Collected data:
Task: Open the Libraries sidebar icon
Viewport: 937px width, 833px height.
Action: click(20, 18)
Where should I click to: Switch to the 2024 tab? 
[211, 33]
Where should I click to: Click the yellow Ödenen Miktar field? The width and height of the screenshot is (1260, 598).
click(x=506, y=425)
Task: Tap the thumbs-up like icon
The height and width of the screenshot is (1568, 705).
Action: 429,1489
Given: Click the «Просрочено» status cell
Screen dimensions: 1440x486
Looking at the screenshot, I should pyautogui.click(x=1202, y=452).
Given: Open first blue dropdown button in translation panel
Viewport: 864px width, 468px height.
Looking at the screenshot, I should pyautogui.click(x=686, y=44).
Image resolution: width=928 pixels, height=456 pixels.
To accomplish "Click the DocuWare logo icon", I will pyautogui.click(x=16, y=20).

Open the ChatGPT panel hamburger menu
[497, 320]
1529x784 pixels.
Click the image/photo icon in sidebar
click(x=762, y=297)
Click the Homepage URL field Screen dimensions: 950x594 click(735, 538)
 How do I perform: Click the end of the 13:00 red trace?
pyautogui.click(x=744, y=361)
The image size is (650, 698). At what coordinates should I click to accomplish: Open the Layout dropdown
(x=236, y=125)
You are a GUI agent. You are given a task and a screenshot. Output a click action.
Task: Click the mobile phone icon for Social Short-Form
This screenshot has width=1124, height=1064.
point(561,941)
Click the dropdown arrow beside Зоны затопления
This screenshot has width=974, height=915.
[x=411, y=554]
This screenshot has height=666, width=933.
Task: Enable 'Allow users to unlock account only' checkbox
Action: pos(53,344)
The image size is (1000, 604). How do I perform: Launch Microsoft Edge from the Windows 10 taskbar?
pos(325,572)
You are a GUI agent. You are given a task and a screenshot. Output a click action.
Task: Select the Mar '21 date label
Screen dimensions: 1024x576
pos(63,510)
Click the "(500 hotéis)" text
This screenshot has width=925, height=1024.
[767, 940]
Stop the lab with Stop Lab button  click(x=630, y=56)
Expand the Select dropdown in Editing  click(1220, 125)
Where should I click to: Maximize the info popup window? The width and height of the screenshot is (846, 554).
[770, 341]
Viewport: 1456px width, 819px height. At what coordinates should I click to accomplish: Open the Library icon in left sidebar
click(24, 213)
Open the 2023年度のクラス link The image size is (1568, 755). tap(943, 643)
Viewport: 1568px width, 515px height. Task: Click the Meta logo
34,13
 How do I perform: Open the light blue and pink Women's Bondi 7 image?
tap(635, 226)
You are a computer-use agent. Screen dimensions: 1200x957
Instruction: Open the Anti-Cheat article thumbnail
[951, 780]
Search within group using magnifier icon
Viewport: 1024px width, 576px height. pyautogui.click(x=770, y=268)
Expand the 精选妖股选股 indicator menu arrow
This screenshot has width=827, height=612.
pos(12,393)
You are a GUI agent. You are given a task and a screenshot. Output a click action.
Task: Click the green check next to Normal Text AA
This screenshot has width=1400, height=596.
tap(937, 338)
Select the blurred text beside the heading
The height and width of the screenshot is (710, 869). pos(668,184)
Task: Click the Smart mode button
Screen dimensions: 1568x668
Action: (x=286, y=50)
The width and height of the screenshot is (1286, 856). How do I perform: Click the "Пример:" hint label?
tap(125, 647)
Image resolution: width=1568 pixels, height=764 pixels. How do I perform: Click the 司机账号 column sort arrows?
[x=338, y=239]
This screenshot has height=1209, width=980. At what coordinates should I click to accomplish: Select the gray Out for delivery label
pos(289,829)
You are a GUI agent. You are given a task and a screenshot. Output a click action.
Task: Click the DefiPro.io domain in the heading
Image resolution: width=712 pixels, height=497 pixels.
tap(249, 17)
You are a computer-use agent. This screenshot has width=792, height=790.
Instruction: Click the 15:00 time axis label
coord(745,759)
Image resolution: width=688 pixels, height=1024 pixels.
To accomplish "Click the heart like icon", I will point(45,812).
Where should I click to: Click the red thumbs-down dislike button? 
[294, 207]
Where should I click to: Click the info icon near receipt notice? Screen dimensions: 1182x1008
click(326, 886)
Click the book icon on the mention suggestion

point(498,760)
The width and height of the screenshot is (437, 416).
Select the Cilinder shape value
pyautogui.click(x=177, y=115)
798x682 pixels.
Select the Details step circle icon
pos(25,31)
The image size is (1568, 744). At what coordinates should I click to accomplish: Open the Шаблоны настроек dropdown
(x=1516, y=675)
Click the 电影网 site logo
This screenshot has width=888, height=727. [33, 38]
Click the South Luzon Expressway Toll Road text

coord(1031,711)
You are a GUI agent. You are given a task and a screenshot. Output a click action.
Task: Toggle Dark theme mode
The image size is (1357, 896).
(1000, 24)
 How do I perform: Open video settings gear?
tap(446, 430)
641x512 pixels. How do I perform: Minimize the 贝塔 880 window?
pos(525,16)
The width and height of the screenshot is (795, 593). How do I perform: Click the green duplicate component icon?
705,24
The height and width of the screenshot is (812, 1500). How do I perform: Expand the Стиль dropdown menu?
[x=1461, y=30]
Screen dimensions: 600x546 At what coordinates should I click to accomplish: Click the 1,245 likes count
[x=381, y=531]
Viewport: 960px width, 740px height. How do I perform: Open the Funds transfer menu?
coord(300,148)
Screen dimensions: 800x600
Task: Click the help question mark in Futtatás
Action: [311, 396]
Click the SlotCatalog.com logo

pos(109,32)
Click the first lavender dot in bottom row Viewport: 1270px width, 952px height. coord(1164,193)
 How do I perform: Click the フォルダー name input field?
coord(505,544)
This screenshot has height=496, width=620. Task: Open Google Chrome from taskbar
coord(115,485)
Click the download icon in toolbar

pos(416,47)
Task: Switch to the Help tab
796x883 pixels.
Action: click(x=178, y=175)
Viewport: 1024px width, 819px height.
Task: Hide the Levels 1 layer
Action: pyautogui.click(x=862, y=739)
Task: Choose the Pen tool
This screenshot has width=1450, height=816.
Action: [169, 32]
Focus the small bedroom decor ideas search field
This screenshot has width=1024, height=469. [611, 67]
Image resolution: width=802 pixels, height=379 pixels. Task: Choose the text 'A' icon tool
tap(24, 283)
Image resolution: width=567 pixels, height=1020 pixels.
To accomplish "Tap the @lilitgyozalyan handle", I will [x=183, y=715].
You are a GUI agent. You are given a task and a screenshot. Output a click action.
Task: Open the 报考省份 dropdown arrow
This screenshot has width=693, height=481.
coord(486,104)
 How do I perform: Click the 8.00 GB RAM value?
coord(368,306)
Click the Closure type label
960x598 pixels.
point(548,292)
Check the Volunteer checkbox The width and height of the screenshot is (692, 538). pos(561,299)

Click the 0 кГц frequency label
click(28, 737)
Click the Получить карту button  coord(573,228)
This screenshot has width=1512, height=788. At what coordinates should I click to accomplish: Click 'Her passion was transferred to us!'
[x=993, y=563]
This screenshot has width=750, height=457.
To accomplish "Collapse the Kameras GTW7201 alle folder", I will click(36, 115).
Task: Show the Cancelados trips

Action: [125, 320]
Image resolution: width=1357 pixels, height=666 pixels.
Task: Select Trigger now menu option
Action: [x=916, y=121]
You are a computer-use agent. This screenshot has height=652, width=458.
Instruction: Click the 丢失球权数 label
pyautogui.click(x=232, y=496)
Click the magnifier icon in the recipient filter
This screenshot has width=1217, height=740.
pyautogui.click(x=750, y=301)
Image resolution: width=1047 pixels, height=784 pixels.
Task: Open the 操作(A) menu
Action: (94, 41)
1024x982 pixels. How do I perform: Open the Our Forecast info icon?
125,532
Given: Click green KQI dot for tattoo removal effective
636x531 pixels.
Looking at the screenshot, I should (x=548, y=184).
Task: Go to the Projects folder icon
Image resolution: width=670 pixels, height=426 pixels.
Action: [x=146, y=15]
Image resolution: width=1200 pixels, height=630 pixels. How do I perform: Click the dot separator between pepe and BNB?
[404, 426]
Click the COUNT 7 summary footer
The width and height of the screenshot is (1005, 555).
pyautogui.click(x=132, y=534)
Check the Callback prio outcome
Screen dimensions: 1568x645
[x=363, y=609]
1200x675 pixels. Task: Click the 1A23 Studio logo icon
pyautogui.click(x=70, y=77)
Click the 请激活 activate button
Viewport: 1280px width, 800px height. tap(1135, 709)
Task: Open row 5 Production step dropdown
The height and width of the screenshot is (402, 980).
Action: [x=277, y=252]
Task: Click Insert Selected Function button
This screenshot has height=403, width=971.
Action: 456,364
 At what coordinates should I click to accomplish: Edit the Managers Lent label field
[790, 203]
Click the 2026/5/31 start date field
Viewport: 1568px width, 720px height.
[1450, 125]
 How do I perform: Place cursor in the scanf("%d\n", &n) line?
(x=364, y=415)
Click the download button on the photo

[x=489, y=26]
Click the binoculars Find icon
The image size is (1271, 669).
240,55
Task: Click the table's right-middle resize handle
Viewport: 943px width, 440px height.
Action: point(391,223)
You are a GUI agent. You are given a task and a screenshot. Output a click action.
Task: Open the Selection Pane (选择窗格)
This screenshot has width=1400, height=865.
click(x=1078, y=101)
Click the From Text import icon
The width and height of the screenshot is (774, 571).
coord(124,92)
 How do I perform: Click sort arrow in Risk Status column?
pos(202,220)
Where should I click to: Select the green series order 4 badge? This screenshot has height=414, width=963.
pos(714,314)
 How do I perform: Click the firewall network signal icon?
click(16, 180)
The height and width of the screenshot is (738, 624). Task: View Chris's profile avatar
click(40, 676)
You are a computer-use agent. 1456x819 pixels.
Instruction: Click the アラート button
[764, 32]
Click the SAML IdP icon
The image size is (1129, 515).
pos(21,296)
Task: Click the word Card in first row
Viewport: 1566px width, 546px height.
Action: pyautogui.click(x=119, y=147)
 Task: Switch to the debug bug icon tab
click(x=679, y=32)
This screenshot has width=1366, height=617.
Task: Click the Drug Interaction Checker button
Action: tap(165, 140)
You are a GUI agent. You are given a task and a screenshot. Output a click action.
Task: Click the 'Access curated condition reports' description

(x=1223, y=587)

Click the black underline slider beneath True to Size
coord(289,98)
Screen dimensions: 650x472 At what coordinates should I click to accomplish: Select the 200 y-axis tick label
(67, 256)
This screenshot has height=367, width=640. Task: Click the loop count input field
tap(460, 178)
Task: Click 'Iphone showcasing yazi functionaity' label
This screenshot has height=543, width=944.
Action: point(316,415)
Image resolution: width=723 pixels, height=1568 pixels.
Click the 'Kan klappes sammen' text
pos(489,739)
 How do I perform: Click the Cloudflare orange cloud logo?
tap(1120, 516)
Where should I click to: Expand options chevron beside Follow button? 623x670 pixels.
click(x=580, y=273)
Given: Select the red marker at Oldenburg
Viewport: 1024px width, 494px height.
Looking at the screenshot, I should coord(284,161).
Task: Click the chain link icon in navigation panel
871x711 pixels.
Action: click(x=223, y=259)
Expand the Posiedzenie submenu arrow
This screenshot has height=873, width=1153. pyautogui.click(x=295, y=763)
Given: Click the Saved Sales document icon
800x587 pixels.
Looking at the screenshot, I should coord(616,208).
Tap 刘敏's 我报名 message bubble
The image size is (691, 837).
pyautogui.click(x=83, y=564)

§ **WORK ITEM**
Above are the records. Copy the lines beginning at the one that has "Screen dimensions: 1440x486" and ending with the one that has "Image resolution: width=928", unchanged.

§ **RESULT FOR THIS TASK**
Screen dimensions: 1440x486
Looking at the screenshot, I should pyautogui.click(x=1202, y=452).
Given: Open first blue dropdown button in translation panel
Viewport: 864px width, 468px height.
Looking at the screenshot, I should pyautogui.click(x=686, y=44).
Image resolution: width=928 pixels, height=456 pixels.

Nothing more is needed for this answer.